> _About this exercise_
Go through the entries below and pick out every line with "computer".

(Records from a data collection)

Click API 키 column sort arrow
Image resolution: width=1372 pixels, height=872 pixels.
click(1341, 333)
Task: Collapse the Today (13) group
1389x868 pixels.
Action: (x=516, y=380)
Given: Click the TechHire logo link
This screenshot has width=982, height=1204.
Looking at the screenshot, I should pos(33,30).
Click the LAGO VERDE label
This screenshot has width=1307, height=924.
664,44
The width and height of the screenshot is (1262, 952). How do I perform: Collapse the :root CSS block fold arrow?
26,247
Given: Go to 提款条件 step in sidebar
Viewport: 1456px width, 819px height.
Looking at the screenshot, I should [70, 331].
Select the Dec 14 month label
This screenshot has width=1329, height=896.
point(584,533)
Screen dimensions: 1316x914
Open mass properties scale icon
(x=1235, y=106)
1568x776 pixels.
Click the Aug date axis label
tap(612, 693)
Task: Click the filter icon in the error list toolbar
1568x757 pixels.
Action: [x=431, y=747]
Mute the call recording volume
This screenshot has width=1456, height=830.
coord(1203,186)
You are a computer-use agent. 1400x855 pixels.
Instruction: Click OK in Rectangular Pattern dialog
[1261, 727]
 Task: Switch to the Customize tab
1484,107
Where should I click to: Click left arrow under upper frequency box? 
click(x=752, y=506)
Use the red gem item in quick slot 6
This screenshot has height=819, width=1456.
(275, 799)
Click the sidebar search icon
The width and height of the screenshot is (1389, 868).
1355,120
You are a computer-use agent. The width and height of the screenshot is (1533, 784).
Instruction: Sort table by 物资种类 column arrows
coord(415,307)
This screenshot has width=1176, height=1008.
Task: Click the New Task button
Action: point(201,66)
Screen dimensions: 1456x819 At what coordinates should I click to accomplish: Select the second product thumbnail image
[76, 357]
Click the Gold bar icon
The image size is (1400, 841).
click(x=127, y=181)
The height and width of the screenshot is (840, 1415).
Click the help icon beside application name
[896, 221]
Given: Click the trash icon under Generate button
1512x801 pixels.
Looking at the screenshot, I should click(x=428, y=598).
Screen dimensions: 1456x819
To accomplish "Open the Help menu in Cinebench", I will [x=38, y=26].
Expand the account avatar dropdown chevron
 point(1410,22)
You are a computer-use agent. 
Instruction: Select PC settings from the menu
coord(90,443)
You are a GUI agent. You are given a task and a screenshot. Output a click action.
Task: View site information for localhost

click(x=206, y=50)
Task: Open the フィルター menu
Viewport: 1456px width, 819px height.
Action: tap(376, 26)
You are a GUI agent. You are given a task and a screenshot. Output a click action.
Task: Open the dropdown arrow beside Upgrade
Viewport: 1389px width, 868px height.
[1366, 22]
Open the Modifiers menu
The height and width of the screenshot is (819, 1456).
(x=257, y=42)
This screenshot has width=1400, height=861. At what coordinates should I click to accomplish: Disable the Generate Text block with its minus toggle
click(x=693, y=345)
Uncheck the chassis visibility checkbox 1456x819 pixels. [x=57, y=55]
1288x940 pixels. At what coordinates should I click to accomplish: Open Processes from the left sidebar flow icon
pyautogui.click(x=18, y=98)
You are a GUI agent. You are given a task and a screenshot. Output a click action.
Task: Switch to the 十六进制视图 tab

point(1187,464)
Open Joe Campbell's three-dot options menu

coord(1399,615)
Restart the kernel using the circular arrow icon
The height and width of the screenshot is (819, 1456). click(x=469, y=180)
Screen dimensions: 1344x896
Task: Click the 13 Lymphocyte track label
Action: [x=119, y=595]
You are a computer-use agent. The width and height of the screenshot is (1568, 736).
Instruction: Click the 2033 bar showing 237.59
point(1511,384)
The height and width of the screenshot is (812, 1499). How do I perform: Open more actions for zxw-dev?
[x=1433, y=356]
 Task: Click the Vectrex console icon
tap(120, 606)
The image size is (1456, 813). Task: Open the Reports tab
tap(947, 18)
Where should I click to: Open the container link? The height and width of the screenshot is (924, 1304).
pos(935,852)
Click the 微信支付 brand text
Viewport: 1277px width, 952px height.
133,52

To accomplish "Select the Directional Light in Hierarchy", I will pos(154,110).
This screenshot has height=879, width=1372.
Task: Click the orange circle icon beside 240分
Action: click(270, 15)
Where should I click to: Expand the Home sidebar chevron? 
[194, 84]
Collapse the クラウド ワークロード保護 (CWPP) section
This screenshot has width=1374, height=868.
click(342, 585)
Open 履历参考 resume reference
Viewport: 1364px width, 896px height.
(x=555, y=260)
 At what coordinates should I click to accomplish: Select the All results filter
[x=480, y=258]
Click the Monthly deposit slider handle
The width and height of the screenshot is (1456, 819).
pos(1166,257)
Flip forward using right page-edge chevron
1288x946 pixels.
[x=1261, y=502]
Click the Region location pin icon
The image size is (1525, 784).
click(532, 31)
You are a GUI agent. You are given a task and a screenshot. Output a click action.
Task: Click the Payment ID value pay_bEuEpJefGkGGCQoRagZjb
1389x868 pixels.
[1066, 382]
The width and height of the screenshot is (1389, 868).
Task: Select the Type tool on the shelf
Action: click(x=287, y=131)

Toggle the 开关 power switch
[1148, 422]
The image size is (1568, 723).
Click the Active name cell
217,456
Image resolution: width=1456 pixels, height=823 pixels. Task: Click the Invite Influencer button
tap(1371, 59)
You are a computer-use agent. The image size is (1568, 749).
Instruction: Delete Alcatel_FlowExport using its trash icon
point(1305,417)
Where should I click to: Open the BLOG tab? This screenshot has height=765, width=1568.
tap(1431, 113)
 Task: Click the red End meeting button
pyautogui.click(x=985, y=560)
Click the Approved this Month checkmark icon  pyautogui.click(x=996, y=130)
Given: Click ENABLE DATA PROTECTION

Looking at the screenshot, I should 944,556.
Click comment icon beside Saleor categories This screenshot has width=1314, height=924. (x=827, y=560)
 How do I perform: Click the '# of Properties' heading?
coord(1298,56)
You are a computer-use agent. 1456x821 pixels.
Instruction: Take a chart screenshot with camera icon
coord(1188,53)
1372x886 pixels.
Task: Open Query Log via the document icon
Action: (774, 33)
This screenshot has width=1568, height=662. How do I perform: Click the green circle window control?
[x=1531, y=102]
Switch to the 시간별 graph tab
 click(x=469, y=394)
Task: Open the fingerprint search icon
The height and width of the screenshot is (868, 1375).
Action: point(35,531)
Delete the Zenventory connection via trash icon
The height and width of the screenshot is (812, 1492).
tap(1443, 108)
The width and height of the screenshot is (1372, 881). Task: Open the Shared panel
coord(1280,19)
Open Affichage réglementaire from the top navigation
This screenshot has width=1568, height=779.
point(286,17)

> _Reply_
You are a computer-use agent. 1400x855 pixels.
You are a computer-use agent. The width and height of the screenshot is (1533, 784).
You are a computer-use agent. 
You are a computer-use agent. The width and height of the screenshot is (1568, 736).
You are a computer-use agent. The image size is (1568, 749).
You are a computer-use agent. 1456x821 pixels.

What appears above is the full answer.